Gli esperti di Slow Fish, che si è svolto ai primi di maggio a Genova, spiegano l’allarme chimica che modifica l’aspetto del pesce con sostanze come il cafodos, l’acqua ossigenata ecc. Quali sono i pesci nostrani e “poveri” che è giusto scegliere in estate (due reportage pubblicati su “Leggo”)

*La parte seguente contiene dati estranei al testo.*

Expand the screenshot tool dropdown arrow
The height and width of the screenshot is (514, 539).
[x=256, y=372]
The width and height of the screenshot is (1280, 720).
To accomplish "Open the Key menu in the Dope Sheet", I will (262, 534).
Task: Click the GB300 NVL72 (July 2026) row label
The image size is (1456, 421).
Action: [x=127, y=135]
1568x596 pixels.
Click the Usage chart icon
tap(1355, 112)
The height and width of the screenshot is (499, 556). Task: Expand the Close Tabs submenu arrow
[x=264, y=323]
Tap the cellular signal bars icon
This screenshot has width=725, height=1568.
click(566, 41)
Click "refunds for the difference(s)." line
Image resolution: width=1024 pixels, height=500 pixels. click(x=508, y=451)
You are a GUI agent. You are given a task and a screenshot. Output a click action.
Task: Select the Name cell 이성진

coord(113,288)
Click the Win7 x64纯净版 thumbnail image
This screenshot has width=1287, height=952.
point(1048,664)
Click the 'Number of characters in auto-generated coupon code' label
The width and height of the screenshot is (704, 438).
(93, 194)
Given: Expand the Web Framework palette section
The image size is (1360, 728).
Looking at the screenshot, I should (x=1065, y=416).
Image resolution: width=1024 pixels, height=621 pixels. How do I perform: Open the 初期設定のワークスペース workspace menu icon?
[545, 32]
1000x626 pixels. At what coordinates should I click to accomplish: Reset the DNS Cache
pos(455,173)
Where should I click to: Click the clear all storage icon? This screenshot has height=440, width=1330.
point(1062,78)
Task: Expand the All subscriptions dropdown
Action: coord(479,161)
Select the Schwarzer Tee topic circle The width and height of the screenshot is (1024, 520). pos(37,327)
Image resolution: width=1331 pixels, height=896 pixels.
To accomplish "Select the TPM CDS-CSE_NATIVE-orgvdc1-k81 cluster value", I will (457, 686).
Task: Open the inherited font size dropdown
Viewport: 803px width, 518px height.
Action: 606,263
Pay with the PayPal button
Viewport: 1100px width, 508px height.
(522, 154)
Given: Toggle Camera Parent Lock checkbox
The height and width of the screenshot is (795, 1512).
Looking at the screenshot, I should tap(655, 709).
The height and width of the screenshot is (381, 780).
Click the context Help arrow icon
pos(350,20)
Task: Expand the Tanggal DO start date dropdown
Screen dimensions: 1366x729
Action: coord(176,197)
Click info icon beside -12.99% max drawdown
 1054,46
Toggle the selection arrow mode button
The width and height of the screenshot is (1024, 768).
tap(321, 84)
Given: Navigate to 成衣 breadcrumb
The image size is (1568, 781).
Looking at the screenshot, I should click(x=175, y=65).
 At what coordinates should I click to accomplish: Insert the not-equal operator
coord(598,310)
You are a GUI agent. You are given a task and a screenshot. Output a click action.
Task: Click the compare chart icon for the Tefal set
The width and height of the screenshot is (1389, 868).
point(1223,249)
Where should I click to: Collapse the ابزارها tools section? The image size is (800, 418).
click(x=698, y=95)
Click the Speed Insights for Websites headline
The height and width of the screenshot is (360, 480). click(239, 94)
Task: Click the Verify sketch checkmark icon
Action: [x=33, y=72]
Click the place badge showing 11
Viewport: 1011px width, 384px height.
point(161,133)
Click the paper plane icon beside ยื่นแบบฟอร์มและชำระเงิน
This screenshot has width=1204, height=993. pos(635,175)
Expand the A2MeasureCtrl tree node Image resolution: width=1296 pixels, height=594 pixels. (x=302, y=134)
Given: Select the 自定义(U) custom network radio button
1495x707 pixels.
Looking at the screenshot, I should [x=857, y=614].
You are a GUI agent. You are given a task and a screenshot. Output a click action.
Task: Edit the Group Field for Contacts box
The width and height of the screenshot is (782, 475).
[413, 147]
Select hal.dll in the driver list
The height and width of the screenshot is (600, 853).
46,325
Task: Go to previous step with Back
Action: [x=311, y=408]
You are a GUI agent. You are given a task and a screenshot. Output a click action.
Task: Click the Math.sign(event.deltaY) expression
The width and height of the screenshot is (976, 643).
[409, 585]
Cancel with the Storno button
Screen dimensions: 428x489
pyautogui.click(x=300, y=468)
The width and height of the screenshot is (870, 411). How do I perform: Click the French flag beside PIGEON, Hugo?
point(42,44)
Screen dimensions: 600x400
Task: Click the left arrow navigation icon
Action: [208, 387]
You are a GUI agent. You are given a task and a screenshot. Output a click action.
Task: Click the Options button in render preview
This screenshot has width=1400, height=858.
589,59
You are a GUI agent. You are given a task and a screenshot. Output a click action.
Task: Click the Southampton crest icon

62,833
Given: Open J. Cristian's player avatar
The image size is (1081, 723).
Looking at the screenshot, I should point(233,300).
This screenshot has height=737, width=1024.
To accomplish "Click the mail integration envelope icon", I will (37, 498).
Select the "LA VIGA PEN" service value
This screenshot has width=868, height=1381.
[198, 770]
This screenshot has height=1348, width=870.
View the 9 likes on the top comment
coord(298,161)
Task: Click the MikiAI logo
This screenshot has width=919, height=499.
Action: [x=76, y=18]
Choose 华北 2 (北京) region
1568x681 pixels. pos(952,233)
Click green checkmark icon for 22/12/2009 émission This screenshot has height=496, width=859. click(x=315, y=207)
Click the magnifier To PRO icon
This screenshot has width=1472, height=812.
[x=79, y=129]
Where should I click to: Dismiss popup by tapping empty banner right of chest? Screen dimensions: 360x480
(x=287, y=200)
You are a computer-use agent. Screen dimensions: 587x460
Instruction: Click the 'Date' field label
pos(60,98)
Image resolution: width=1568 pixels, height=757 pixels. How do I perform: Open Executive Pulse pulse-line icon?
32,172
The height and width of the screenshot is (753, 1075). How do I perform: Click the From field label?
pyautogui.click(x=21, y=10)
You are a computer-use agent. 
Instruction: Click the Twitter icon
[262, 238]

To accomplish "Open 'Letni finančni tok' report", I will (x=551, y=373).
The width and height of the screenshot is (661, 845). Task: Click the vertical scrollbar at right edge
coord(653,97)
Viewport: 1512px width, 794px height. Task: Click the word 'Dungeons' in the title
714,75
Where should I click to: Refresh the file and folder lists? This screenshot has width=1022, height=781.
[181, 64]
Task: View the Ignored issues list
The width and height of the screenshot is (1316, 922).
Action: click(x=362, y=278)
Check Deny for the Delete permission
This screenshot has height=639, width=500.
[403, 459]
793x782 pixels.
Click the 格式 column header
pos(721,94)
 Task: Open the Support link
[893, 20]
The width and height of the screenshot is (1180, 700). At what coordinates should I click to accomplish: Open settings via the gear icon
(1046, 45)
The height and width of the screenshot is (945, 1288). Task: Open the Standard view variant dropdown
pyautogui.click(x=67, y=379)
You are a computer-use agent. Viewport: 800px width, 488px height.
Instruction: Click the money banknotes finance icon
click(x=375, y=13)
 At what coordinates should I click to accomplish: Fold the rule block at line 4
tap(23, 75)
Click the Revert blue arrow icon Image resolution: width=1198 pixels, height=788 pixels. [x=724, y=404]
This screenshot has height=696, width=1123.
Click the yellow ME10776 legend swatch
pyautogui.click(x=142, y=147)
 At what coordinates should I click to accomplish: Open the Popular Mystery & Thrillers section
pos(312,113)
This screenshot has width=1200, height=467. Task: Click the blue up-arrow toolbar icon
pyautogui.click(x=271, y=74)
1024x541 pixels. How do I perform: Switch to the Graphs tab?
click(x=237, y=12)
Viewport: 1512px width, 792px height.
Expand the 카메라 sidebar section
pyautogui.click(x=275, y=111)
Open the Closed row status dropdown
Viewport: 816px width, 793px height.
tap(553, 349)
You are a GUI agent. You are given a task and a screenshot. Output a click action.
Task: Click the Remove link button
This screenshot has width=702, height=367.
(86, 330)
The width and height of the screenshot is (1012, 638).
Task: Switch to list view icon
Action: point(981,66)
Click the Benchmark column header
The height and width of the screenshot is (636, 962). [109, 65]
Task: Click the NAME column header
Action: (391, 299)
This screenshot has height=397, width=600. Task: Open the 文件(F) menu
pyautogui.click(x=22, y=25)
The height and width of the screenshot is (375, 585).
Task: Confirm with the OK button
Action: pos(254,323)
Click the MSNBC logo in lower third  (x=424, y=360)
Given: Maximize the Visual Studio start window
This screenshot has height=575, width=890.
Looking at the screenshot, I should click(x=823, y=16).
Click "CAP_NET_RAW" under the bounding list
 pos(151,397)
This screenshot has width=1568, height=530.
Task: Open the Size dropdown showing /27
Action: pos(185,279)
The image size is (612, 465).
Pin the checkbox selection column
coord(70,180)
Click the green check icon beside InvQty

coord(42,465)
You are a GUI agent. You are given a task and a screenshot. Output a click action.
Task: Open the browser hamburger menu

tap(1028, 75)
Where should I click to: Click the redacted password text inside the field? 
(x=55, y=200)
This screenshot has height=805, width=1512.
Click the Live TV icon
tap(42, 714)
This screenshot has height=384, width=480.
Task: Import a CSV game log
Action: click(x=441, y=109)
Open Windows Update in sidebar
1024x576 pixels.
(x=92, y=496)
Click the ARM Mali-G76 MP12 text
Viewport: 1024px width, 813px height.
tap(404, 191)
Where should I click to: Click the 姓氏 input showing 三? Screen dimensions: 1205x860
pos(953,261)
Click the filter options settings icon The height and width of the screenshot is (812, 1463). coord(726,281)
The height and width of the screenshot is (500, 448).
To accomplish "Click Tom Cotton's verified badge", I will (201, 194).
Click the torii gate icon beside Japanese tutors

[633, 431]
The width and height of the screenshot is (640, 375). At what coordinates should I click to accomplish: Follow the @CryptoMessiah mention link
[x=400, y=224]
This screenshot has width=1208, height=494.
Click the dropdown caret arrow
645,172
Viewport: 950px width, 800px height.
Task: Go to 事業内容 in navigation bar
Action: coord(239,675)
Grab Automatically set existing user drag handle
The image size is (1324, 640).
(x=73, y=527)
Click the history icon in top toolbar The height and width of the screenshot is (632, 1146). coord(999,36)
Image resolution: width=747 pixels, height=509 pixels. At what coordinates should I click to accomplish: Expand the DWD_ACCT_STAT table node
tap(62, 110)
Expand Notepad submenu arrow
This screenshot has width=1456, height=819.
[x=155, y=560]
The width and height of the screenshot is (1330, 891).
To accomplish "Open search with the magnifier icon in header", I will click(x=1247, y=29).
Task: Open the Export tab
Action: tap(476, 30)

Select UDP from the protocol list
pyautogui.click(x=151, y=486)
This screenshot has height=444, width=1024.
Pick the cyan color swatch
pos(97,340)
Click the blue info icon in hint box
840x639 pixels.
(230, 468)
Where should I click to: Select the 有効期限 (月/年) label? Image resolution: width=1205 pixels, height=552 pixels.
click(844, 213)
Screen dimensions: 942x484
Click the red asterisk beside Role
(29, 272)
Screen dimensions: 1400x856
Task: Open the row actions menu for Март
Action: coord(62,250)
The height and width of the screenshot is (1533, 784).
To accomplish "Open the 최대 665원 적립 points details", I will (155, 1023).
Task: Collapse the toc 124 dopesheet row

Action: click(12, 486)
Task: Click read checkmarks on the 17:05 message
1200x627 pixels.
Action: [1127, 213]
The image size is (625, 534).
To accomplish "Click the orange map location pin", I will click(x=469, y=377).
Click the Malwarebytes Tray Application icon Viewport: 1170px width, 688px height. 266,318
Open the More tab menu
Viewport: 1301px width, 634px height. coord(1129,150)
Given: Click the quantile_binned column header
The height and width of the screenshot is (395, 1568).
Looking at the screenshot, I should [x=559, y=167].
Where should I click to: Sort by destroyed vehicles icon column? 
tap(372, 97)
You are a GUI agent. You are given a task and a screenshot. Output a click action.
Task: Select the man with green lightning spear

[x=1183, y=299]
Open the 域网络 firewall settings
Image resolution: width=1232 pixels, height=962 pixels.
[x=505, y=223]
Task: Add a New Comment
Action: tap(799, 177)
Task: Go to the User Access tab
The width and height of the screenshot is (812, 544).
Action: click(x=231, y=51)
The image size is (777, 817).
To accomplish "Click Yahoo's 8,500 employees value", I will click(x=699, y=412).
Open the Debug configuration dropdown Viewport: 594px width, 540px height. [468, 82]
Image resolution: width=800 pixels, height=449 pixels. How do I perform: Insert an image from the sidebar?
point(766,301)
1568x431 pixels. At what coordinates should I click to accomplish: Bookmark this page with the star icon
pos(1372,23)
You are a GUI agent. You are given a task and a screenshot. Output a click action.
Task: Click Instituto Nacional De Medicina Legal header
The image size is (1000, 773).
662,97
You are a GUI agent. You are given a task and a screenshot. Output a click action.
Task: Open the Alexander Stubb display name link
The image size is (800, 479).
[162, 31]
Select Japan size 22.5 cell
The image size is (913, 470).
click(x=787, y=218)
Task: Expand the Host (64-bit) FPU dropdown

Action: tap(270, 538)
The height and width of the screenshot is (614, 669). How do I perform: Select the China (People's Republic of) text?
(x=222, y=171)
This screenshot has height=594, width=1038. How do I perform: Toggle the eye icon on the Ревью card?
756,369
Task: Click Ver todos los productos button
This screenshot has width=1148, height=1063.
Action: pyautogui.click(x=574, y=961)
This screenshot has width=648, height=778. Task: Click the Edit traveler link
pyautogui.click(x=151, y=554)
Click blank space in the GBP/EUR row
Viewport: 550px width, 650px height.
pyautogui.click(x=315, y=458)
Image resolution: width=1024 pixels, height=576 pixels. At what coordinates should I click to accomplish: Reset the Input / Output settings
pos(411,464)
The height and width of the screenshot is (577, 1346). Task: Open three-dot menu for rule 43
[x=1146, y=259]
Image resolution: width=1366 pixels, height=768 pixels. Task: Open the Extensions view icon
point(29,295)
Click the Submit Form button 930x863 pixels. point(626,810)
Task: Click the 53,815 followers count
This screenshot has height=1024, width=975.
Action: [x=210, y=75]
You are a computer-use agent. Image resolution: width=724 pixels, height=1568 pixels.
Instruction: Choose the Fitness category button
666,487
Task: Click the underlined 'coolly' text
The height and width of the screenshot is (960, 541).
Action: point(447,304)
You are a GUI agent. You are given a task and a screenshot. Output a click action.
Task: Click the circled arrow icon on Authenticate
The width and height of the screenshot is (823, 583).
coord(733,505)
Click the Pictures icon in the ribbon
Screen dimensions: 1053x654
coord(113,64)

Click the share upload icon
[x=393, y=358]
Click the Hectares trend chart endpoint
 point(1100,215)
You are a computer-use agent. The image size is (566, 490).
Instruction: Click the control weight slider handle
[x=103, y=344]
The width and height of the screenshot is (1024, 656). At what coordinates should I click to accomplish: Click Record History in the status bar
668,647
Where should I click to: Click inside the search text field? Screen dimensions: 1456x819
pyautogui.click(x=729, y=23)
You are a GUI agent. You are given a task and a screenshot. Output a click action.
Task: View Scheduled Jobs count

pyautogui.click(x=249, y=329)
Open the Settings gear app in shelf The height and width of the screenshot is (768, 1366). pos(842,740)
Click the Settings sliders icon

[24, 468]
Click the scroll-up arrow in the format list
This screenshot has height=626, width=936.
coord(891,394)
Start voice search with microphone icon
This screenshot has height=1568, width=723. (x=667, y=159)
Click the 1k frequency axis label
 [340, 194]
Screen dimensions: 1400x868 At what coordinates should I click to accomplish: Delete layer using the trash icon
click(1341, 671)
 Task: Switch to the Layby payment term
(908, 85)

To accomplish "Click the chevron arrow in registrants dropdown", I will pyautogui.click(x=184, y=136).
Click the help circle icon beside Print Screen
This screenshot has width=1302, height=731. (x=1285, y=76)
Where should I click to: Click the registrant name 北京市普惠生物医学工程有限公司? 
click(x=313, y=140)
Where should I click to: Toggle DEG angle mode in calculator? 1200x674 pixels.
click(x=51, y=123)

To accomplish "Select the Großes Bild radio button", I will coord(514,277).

Codice 37: è il numero magico che bisognerebbe individuare tra i banchi del pesce, sui cartellini (spesso troppo piccoli) che ne certificano la zona Fao di provenienza. Indica che il branzino o l’occhiata proviene dal Mediterraneo. Se c’è la sigla 51 o 57, invece, la pesca è stata effettuata nell’Oceano Indiano, per esempio. Con la bella stagione aumenta la voglia di piatti freschi e leggeri con ingredienti dei nostri mari. Ma non è facile scegliere che pesci pigliare… in tempi di crisi. Anche perché non basta guardare in faccia lo sgombro o la buga per capire se sono freschi o no. In agguato c’è la chimica nel piatto, usata da rivenditori senza scrupoli o anche da pescatori di barche lontane che impiegano additivi per «abbellire» i prodotti ittici per le nostre tavole: perossido di idrogeno (acqua ossigenata) e cloro in primo luogo. A Genova tra due giorni si apre un festival sul mondo acquatico che si propone di lanciare un forte allarme al nuovo governo affinché tuteli di più i consumatori, insegnando anche a scegliere quei pesci dimenticati: è Slow Fish 2013 e si svolge dal 9 al 12 maggio (programma completo su slowfish.it) al Porto Antico e in piazza Caricamento, organizzato da Slow Food e dalla Regione Liguria.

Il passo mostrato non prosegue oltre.